Mas a resposta teria que ser outra… 

o MEU PLANO DE SAÚDE…
Apresentei o documento do dito cujo
já meio suada, tanto quanto o meu bolso, e aguardei…
Quando fui chamada corri apressada,
ia ser atendida pelo Doutor,
aquele que cura qualquer tipo de dor…
Entrei e o olhei, me surpreendi,
rosto trancado, triste e cansado…
será que ele estava adoentado?
É, quem sabe, talvez gripado
não tinha um semblante alegre,
provavelmente devido à febre…
Dei um sorriso meio de lado e um bom dia…
Sobre a mesa, à sua frente, um computador,
e no seu semblante a sua dor.
O que fizeram com o Doutor?

Quando ouvi a sua voz de repente:
O que a senhora sente?
Como eu gostaria de saber o que ELE estava sentindo…
Parecia mais doente do que eu, a paciente…
Eu? ah! sinto uma dorzinha na barriga e uma palpitação
e esperei a sua reação.
Vai me examinar, escutar a minha voz
auscultar o meu coração…
Para minha surpresa apenas me entregou uma requisição e disse:
peça autorização desses exames para conseguir a realização…
Quando li quase morri…

TOMOGRAFIA COMPUTADORIZADA,
RESSONÂNCIA MAGNÉTICA
e CINTILOGRAFIA!?

Ai, meu Deus! que agonia!
Eu só conhecia uma tal de abreugrafia…
Só sabia que ressonar era (dormir),
De magnético eu conhecia um olhar…
E cintilar só o das estrelas!
Estaria eu à beira da morte? de ir para o céu?
Iria morrer assim ao léu?
Naquele instante timidamente pensei em falar:
Terá o senhor uma amostra grátis
de calor humano para aquecer esse meu frio?
Que fazer com essa sensação de vazio?
e observe, Doutor,
o tal Pai da Medicina, o grego Hipócrates, acreditava que
A ARTE DA MEDICINA ESTAVA EM OBSERVAR.

Olhe para mim…
Bem verdade que o juramento dele está ultrapassado!
médico não é sacerdote…
Tem família e todos os problemas inerentes ao ser humano…
Mas, por favor, me olhe, ouça a minha história!
Preciso que o senhor me escute, ausculte
e examine!

Estou sentindo falta de dizer até aquele 33!
Não me abandone assim de uma vez!
Procure os sinais da minha doença e cultive a minha esperança!
Alimente a minha mente e o meu coração…
Me dê, ao menos, uma explicação!
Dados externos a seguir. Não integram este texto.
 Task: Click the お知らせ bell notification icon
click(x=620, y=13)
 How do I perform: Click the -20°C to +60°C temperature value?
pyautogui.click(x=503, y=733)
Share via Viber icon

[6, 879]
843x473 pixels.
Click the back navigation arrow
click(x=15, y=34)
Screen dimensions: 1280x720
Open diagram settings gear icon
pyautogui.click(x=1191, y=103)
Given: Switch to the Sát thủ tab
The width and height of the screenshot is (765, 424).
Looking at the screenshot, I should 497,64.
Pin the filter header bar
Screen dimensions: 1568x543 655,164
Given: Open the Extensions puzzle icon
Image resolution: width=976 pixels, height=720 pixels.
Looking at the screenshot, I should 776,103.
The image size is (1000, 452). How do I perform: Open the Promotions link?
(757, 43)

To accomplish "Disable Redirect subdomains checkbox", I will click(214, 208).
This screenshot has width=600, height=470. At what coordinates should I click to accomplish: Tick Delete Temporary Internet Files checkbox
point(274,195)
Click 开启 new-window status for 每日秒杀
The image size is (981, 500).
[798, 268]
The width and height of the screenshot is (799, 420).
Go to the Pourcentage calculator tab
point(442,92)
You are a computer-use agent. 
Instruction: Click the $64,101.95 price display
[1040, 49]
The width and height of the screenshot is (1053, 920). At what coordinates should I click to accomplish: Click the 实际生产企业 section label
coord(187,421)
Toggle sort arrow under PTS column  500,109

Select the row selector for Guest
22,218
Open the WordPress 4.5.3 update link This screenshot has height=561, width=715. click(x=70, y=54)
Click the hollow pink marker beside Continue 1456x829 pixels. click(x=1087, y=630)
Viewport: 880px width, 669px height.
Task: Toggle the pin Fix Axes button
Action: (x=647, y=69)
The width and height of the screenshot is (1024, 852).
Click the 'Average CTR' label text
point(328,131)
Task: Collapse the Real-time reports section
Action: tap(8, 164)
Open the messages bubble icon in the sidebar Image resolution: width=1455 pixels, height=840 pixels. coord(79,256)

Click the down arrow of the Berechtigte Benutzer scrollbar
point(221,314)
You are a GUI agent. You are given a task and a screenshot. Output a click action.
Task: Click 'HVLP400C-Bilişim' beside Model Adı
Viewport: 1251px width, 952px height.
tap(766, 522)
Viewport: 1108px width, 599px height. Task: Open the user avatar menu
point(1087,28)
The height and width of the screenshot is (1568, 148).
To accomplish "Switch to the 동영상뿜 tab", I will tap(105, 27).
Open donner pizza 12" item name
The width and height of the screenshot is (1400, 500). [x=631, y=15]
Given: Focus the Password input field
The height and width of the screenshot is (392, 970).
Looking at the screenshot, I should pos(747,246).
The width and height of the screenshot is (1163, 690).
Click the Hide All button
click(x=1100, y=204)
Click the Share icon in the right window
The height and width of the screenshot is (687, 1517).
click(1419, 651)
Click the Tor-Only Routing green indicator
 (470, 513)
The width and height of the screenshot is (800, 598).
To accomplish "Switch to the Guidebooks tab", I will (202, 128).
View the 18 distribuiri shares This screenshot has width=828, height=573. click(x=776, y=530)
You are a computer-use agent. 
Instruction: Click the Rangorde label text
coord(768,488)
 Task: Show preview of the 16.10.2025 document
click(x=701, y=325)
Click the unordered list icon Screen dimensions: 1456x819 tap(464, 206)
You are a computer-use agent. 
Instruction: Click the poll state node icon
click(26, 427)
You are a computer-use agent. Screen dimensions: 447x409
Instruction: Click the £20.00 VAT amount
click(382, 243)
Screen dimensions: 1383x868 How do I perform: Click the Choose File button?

O senhor não se informou se eu ando descalça… ando sim!
gosto de pisar na areia e seguir em frente
deixando as minhas pegadas pelas estradas da vida,
estarei errada?
Ou estarei com o verme do amarelão?
Existirá umas gotinhas de solução?

Será que já existe vacina contra o tédio?
Ou não terá remédio?
Que falta o senhor me faz, meu antigo Doutor!
Cadê o Sccoth, aquele da Emulsão?
Que tinha um gosto horrível mas me deixava forte
que nem um Sansão!
E o Elixir? Paregórico e categórico,
E o chazinho de cidreira,
que me deixava a sorrir sem tonteiras?
Será que pensei asneiras?

Ah! meu querido e adoentado Doutor!
Sinto saudades
dos seus ouvidos para me escutar,
das suas mãos para me examinar,
do seu olhar compreensivo e amigo…
do seu pensar…
O seu sorriso que aliviava a minha dor…
Que me dava forças para lutar contra a doença…
e que estimulava a minha saúde e a minha crença…
Sairei daqui para um ataúde?
Preciso viver e ter saúde!
Por favor, me ajude!

Oh! meu Deus, cuide do meu médico e de mim,
caso contrário chegaremos ao fim…
Porque da consulta só restou uma requisição
digitada em um computador
e o olhar vago e cansado do Doutor!
Precisamos urgente dos nossos médicos amigos,
a medicina agoniza…
ouço até os seus gemidos…

Por favor, tragam de volta o meu Doutor!
Estamos todos doentes e sentindo dor…
E peço, para o ser humano, uma receita de calor,
e para o exercício da medicina….. uma prescrição de amor!